**EXERCISE INSTRUCTIONS**.
Retype the records verbatim, from the line containing "Where should I click to: Choose" through the line containing "Looking at the screenshot, I should [x=61, y=236].", inclusive.
━━ DATA TO PROCESS ━━
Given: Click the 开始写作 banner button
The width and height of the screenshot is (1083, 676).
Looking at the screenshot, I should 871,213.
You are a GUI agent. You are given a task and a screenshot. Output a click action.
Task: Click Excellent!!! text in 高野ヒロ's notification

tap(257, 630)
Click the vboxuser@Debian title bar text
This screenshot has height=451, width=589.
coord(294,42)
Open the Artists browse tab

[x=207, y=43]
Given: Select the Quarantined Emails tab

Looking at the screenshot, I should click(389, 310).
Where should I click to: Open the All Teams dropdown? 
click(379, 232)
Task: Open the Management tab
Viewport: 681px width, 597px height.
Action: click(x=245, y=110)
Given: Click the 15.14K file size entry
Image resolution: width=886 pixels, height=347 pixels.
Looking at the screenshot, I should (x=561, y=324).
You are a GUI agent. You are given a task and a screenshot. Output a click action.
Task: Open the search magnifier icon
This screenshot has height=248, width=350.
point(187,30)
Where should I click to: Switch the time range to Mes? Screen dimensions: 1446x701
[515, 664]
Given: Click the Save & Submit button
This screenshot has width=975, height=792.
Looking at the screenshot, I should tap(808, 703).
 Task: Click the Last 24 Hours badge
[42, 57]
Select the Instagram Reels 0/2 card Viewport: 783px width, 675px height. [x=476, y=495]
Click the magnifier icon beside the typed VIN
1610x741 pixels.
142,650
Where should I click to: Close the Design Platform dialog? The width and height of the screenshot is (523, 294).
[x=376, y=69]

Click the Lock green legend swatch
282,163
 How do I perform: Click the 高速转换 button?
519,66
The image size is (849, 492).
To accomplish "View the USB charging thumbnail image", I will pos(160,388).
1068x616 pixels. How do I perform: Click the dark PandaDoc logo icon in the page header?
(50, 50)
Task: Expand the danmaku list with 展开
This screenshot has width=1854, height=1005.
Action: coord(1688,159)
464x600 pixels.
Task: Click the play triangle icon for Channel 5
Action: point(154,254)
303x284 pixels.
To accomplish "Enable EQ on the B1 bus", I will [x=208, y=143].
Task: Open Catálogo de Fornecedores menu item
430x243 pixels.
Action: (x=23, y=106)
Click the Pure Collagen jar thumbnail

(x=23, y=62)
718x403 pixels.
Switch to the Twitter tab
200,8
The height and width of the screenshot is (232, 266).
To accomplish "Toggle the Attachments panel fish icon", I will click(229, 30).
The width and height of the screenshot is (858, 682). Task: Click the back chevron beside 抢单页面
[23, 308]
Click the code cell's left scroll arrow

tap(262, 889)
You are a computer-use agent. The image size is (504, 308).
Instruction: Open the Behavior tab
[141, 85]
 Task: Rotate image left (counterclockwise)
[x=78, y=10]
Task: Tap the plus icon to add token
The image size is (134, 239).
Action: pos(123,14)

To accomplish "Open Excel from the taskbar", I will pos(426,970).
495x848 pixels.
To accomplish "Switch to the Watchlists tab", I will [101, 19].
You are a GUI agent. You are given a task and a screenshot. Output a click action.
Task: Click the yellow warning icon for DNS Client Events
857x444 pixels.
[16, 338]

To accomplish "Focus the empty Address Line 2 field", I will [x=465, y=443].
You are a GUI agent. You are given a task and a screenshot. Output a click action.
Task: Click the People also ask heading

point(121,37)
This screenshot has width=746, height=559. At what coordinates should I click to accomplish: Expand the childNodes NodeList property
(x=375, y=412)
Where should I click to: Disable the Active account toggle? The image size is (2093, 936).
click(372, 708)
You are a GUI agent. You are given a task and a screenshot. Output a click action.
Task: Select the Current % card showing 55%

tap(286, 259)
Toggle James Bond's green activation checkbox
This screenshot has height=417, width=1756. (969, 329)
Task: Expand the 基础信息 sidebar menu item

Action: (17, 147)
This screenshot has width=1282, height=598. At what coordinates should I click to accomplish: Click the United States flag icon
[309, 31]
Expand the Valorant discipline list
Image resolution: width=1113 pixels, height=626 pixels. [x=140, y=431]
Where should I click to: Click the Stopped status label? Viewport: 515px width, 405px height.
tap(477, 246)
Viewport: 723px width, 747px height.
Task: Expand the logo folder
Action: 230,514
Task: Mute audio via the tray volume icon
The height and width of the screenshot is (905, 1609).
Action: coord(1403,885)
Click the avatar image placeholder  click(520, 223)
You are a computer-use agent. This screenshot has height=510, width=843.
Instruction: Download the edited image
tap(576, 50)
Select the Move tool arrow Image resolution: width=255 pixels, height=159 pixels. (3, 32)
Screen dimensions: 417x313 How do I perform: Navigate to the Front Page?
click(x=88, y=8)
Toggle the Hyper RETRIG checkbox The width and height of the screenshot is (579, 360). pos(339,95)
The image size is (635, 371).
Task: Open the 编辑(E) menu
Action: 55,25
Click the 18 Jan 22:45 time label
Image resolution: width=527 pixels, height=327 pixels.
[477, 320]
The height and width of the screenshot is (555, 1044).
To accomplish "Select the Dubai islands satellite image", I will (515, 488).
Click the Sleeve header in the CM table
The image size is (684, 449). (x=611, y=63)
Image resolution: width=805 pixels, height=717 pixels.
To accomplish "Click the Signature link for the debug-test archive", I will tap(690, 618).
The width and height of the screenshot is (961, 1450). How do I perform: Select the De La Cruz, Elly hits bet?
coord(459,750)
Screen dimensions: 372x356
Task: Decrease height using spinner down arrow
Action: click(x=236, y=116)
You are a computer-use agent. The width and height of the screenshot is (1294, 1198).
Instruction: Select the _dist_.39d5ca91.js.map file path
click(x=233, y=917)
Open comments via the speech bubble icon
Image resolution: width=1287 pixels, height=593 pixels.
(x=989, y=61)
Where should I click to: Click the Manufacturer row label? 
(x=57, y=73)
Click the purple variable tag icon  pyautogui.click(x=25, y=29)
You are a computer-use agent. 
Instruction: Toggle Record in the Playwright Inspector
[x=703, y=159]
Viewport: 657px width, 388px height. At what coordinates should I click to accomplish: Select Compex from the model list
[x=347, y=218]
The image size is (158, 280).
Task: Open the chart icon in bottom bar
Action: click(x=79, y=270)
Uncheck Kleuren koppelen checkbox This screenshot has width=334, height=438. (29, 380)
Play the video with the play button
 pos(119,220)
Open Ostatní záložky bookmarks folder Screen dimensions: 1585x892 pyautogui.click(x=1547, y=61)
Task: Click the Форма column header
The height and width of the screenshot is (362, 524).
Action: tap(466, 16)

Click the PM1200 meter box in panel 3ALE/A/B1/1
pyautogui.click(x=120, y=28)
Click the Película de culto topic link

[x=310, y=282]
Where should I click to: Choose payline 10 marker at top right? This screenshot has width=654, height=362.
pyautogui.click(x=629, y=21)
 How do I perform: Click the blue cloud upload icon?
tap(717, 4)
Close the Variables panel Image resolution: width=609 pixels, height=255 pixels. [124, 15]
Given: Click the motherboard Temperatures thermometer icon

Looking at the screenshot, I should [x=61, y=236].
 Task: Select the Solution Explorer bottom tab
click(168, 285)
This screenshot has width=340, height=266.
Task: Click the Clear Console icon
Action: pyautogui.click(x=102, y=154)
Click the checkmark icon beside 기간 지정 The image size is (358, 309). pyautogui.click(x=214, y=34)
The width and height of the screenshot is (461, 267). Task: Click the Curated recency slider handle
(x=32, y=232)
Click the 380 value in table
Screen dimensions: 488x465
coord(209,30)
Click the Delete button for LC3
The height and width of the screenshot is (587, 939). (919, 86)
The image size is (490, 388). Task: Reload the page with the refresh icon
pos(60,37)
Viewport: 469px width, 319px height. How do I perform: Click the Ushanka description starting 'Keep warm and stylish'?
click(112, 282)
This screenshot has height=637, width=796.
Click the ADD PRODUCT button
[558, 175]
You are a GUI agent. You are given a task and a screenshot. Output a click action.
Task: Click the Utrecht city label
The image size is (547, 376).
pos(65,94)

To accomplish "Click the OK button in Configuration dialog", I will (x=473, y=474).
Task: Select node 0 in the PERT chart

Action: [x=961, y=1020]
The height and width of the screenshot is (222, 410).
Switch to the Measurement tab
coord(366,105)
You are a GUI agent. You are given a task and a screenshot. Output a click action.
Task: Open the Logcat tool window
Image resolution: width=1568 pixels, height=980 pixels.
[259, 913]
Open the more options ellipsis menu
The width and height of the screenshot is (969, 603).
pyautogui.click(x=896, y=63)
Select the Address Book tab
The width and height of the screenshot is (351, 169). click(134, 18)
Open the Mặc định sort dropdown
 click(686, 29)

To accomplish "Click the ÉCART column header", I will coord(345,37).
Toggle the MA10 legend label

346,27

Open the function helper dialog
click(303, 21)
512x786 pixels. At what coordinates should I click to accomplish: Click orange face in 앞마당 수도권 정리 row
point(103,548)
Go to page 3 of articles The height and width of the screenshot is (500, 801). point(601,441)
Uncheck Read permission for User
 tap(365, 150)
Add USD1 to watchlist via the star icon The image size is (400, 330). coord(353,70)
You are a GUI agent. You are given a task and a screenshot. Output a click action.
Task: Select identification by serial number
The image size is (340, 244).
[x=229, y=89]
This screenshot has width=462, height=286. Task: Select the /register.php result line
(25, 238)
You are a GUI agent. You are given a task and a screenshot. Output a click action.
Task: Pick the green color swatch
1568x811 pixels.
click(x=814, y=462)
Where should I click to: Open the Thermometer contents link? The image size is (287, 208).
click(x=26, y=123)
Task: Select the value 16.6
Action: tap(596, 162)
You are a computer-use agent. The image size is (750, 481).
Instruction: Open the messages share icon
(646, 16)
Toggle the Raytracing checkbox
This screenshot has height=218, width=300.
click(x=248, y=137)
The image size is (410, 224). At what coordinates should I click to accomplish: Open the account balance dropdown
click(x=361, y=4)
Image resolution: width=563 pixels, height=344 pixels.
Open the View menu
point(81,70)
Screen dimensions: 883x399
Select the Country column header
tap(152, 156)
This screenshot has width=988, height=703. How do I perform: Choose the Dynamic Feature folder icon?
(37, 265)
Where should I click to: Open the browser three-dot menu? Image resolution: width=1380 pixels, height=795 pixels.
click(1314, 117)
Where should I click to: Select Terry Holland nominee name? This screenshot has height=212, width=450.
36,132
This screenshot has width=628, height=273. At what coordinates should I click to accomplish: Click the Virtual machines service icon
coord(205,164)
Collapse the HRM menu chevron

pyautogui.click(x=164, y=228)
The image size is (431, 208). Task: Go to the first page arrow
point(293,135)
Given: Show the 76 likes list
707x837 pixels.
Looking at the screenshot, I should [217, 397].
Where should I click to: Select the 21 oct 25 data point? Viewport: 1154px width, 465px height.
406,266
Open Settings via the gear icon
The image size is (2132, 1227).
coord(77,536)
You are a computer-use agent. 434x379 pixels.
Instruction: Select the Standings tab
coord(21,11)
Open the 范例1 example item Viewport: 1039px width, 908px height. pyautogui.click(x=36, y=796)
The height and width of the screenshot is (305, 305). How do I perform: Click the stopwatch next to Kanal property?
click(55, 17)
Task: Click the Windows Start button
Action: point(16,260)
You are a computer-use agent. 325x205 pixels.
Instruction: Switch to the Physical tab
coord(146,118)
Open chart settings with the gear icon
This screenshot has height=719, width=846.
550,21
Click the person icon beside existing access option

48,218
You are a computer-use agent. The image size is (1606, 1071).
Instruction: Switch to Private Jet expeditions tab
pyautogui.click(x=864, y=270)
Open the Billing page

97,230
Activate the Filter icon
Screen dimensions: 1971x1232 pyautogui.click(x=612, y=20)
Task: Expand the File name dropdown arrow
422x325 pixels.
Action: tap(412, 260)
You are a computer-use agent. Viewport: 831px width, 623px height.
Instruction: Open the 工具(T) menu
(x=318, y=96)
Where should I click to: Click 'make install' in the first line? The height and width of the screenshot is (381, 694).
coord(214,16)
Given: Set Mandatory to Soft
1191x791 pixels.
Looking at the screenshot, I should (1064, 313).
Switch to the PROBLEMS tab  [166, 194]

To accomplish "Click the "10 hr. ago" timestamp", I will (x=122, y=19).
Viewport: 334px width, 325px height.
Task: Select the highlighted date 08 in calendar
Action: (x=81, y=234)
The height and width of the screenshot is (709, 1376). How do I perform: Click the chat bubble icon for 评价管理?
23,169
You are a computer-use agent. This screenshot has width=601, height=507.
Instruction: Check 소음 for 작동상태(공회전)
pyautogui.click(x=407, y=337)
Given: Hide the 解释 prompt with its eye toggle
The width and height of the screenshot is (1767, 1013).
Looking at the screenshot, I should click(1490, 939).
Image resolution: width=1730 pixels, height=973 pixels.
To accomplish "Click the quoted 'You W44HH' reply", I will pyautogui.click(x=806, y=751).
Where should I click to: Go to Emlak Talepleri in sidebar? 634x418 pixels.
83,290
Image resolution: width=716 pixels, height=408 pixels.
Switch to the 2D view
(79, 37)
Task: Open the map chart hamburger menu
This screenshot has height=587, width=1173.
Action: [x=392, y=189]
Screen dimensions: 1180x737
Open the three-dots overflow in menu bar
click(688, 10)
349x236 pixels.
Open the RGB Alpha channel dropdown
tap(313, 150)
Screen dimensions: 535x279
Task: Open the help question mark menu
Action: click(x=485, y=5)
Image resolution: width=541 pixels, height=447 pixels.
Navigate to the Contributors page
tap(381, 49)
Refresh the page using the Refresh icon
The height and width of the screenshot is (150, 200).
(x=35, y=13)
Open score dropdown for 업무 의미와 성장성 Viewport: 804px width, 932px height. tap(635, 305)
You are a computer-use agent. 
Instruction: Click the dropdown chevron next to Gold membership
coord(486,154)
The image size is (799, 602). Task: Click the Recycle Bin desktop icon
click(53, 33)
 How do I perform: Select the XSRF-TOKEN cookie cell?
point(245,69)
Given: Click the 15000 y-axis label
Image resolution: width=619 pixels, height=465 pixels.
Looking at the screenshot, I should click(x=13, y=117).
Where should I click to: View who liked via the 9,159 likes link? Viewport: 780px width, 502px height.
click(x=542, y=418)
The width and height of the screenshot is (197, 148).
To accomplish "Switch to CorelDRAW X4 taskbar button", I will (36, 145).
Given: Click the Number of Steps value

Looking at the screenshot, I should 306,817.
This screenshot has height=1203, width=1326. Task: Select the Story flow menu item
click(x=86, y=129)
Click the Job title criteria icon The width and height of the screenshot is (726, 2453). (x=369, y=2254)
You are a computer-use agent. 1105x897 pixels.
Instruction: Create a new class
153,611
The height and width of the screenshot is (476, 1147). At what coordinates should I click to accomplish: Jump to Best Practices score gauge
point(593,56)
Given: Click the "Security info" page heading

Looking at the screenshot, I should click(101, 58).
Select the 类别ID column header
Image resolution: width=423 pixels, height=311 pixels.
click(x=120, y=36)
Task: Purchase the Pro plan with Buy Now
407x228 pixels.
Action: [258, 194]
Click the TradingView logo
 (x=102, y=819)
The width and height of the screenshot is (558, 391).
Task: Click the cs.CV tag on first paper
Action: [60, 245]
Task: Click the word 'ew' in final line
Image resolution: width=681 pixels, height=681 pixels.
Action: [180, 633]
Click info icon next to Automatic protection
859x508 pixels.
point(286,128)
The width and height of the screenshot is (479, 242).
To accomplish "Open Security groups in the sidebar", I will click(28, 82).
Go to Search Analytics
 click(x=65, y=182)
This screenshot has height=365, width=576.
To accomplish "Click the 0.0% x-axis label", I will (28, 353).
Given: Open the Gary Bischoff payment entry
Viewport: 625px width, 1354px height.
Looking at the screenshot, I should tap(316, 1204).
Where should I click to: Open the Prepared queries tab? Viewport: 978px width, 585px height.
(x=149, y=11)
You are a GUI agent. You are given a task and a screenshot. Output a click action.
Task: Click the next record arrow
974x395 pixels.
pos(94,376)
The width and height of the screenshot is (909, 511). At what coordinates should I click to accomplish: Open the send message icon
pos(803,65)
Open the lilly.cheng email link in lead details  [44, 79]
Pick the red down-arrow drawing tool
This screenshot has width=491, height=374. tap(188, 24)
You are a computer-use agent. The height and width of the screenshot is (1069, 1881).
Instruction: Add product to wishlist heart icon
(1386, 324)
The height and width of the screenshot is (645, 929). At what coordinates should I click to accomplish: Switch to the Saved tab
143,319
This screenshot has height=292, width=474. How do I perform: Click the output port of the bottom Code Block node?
━━━
**FINAL ANSWER**.
Where should I click to: Choose payline 10 marker at top right? This screenshot has width=654, height=362.
pyautogui.click(x=629, y=21)
 How do I perform: Click the blue cloud upload icon?
tap(717, 4)
Close the Variables panel Image resolution: width=609 pixels, height=255 pixels. [124, 15]
Given: Click the motherboard Temperatures thermometer icon

Looking at the screenshot, I should [x=61, y=236].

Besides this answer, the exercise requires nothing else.